Source records
^^^^^^^^^^^^^^^^

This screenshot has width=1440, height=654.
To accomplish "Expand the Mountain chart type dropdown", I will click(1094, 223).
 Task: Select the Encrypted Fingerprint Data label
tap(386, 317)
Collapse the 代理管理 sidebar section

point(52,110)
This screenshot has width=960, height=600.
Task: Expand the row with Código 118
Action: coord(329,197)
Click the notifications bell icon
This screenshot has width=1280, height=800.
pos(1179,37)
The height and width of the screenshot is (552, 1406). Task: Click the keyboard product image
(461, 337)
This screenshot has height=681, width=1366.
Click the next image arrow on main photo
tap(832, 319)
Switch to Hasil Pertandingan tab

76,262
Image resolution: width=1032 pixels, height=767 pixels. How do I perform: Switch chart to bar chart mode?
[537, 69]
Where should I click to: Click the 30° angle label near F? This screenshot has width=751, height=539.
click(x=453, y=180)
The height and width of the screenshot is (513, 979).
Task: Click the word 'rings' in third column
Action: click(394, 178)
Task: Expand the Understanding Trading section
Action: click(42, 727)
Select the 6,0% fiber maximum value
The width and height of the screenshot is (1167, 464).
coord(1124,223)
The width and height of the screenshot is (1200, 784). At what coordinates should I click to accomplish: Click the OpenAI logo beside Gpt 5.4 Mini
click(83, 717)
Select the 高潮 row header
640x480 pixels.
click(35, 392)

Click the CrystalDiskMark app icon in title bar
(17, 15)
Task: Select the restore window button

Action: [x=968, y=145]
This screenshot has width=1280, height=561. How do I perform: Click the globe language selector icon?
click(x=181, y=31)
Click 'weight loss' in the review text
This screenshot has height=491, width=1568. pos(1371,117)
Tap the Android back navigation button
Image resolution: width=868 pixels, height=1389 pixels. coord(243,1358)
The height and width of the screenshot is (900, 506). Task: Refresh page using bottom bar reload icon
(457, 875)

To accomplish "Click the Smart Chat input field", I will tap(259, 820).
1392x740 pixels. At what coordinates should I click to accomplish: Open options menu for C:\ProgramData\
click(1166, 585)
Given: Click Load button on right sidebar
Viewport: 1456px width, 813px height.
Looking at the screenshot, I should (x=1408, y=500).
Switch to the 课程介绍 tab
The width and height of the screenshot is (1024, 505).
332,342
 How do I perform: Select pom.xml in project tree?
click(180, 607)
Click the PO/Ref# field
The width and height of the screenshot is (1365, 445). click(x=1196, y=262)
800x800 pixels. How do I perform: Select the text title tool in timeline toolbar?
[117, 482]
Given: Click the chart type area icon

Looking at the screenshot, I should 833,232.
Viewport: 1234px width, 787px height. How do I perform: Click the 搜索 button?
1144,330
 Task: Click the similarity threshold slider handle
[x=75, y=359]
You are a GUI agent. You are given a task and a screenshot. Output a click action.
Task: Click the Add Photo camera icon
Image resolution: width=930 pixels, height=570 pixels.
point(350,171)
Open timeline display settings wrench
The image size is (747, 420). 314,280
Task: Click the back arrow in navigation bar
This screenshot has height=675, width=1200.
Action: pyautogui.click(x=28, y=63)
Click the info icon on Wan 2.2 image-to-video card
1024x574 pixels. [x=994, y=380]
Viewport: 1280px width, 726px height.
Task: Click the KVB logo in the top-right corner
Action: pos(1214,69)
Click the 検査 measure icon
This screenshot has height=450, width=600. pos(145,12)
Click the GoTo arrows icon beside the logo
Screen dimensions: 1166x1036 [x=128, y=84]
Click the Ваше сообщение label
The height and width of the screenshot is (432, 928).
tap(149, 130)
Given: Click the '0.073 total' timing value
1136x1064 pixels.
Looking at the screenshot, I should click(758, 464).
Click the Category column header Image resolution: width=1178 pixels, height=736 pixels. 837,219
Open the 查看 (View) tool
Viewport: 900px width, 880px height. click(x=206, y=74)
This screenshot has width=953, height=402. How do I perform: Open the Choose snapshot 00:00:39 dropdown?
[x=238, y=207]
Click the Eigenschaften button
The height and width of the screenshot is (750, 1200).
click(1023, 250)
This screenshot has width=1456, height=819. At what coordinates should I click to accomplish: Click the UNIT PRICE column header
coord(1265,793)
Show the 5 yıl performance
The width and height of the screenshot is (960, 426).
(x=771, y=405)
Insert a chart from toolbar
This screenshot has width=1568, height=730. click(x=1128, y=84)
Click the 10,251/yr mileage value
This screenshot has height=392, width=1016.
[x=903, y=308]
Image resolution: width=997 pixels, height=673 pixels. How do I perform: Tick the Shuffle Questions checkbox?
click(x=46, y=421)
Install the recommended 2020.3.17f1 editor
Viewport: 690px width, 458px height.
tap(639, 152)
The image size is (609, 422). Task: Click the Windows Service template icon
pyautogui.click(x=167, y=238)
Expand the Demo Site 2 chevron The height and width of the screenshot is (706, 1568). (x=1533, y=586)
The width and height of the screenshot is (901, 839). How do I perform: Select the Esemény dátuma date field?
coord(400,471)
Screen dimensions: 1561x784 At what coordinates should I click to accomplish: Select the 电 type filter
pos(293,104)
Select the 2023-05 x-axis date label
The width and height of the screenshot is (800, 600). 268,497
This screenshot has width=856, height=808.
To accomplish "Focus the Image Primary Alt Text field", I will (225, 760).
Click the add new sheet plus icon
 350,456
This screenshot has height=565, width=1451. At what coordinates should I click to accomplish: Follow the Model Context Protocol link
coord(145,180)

^^^^^^^^^^^^^^^^

| WHAT YOU WILL DO |
One line above contains "This screenshot has height=565, width=1451.". Output that line and each one after it, word for word, and nothing else.

| TASK SOLUTION |
This screenshot has height=565, width=1451. At what coordinates should I click to accomplish: Follow the Model Context Protocol link
coord(145,180)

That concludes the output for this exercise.